PetroChina and CNOOC are seeking to acquire 30% of Ghana’s Jubilee oil field from owner Kosmos Energy Corporation (Kosmos). Although CNOOC itself is unwilling to disclose its offering price, industry-experts speculate that it will bid at least USD 4 billion for the project.
Kosmos is a small-scale, privately-held oil and gas company headquarted in Dallas, USA, with operations centered in Africa. Kosmos is the main foreign investor and operator in Ghana’s oil sector, with total oil and gas assets of between USD 3-6 billion under management.
The Jubilee oil field is one of the largest oil fields discovered in recent years, with estimated reserves of up to 1.2 billion barrels. The field is expected to begin production in the second half of 2010. Kosmos owns 30.87% of Ghana’s Cape Three Points Deep Water field and 18% of the adjacent Tano Deep Water. The Jubilee oil field stretches across the adjoining blocks.
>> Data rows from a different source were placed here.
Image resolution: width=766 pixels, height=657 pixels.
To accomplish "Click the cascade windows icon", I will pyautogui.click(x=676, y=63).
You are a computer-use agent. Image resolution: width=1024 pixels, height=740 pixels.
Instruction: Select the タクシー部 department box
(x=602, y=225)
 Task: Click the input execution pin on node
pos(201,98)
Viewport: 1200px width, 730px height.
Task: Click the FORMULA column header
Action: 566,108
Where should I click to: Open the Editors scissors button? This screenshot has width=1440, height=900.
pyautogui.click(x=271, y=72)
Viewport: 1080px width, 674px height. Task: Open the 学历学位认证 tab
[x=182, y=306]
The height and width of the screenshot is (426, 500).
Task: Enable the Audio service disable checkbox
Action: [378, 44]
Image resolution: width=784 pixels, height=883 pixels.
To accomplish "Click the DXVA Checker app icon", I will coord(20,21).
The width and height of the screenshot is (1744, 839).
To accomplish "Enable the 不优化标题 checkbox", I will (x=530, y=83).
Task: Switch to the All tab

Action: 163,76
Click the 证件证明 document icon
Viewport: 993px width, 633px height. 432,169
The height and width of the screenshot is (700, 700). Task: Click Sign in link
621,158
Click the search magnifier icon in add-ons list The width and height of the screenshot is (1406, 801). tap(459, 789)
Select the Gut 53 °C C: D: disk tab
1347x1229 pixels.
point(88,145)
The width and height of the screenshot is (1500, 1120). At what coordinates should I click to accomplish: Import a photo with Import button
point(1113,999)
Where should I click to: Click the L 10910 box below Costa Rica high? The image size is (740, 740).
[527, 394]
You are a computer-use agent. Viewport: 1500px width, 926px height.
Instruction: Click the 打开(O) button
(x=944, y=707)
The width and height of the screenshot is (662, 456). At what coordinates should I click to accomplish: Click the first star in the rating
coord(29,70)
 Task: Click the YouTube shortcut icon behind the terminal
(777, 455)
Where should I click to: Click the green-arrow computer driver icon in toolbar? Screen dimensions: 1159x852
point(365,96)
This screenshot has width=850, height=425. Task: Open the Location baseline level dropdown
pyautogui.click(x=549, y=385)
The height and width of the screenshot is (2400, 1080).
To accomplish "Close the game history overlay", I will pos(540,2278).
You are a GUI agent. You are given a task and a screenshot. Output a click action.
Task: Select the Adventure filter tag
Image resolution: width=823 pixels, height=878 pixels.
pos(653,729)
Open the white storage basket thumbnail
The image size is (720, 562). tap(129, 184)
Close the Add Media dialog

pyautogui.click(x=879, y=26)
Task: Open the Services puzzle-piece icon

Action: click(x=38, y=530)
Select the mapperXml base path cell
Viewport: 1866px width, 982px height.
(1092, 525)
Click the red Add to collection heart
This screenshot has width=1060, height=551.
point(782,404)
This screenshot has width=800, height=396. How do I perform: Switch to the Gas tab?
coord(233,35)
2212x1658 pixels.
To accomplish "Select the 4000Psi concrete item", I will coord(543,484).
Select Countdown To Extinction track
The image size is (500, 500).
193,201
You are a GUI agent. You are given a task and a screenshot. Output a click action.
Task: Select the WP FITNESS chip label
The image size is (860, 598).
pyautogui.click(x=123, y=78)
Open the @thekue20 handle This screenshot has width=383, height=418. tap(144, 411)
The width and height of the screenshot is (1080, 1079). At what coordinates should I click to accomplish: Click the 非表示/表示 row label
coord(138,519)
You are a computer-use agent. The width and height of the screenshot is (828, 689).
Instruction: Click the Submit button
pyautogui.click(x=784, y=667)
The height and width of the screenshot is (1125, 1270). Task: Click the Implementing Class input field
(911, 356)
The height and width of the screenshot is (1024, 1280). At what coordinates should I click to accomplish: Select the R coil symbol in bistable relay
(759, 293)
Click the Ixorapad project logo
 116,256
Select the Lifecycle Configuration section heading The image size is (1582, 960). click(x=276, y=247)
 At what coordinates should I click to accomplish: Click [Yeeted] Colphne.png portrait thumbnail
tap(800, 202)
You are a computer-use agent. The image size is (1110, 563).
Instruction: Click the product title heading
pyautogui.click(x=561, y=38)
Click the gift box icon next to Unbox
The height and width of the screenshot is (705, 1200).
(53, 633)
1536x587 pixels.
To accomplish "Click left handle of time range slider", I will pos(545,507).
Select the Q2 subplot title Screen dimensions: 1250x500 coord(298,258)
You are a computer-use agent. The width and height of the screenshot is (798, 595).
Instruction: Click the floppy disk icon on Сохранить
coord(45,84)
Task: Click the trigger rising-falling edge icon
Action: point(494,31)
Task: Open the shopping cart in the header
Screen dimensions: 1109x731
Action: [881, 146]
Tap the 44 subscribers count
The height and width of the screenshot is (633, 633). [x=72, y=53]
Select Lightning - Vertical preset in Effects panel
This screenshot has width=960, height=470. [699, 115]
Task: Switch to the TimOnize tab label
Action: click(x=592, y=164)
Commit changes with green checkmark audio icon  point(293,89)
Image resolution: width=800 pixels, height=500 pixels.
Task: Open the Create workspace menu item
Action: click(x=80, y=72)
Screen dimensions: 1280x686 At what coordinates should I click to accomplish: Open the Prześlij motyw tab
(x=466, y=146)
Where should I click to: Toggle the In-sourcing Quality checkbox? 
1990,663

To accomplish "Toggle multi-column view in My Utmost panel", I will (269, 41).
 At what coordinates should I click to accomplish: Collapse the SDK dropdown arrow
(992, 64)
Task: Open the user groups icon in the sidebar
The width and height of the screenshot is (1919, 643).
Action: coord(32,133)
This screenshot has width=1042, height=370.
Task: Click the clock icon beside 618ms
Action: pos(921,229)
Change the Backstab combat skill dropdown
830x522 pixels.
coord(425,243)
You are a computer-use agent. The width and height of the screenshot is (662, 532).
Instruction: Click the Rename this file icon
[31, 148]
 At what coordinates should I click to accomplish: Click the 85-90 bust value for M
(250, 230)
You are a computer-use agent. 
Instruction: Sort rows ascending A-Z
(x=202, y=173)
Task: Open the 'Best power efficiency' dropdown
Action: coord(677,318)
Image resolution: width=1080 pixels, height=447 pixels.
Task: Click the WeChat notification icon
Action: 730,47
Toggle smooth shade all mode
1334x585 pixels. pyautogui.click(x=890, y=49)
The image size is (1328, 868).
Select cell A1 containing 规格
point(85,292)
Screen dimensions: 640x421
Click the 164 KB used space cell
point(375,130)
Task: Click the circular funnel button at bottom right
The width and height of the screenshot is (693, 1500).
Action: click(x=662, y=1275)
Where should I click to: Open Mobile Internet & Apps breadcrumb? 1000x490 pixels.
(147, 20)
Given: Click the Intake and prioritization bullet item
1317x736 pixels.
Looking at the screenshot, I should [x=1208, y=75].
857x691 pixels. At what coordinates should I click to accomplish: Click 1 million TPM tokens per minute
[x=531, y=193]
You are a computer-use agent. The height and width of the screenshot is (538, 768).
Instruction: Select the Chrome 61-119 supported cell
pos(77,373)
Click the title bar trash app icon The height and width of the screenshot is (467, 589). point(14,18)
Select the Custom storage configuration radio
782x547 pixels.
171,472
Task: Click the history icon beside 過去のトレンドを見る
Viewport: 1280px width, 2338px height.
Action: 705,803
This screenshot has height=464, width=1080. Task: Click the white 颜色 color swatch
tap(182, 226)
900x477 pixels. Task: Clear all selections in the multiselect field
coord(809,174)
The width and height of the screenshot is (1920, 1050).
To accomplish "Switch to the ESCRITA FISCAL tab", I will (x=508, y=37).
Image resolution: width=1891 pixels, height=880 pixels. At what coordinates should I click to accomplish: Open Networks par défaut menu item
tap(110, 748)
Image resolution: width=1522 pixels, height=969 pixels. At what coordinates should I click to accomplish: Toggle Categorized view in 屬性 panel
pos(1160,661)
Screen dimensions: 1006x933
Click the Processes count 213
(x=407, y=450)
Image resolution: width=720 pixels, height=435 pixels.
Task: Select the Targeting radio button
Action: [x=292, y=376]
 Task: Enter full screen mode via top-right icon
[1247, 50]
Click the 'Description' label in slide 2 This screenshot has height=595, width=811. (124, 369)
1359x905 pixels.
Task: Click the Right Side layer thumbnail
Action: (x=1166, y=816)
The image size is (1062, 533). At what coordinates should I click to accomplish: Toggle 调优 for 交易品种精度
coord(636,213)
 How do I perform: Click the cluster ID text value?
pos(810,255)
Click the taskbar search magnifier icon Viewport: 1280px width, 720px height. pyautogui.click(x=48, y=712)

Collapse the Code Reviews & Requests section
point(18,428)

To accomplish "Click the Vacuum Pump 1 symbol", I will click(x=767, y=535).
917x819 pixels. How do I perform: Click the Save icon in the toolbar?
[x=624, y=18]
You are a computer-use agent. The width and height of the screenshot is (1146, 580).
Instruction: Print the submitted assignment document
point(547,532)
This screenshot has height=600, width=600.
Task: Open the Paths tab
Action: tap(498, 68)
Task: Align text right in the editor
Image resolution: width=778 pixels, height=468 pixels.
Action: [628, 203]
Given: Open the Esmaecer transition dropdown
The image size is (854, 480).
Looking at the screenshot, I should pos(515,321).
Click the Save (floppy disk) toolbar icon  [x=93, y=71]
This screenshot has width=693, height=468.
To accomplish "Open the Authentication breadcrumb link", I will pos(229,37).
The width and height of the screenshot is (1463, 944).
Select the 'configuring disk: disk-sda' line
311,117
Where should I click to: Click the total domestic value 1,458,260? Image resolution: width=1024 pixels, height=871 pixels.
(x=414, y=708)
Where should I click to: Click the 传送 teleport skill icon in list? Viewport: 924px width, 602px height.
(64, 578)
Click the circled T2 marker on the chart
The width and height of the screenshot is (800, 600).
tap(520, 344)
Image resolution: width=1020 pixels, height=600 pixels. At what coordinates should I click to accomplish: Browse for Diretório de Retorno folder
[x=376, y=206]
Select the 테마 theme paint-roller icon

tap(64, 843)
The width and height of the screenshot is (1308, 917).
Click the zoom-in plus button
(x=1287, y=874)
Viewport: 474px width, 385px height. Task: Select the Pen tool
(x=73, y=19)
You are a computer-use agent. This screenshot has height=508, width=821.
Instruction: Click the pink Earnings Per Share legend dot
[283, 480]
Britain’s BP, America’s Chevron Corporation, the Italian oil company Eni, and the Indian Oil and Natural Gas Corporation have all shown interest in the new fields and will participate in the bidding.
Responding to the decline in oil prices from their July, 2008 high of USD 150 per barrel, the three domestic oil giants are making concerted efforts to grab a variety of overseas assets.
Last month, PetroChina offered 1.47 billion Singapore Dollar (SGD) (about 6.94 billion yuan) to aquire a 45.51% stake in Singapore Petroleum Company. The deal is awaiting final approval from Chinese regulatory authorities and the transaction is expected to be finalized in July.
SinoPec also confirmed that it was negotiating an acquisition with Addax, a Canadian oil exploration company. That transaction is expected to top USD 8 billion, although the two sides have yet to reach agreement on a deal. Addax, which is listed in Toronto and London, had production volumes of about 1.365 million barrels / day last year. At the end of last year, the company boasted reserves of 537 million barrels and total assets of USD 5.317 billion. The company’s Nigerian oil assets have drawn particular interest from China’s oil companies in recent years.
Africa has been an important focus of CNOOC’s M&A activities in recent years. In 2006, a listed company owned by CNOOC acquired 45% of the Nigerian offshore oil mining license No. 130 for USD 2.268 billion (about 18.144 billion yuan). In March this year, the deep water field went on line, with peak of crude production expected to reach 175,000 barrels per day. Aside from the oil fields in Nigeria, CNOOC has no other significant assets in Africa. The successful acquisition of a stake in Jubilee field would be a major breakthrough for the company.
During the past six months, although China has acquired a large number of resources through loans, there have been no other large resource acquisitions, except for SinoPec’s USD 2 billion acquisition of the Canadian operator Tanganyika Oil at the end of last year.
In the wake of the financial crisis, state oil companies have taken a leading role in M&A market with China’s national petroleum corporations assuming a dominant position. Prior to May 14, there were a total of 14 cross-border oil transactions worldwide, with a total value of USD 46.5 billion. China accounted for USD 45 billion of this, with Japan making up the remaining USD 1.5 billion. There were another 22 BTG investments valued at USD 11.1 billion, USD 9.66 billion of which were cross-border acquisitions made by Russia, China, Colombia, and Iran.
During the first half of 2008, oil giants like Exxon Mobil showed more caution. These major oil and gas companies have instead concentrated on investment optimization and global reorganization of the assets acquired during previous rounds of M&A. They have concentrated their acquisition efforts on high-quality world-class assets such as those in Iraq, while showing limited interest in acquiring large companies.
It is worth noting that while Chinese national oil giants like PetroChina are vigorously carrying out overseas investment, most Western oil and gas companies have choosen to sit out the current round of acquisitions. In addition, companies with a 35% debt ratio have been acquired before September 2008 and 84 companies have disappeared from the market this year.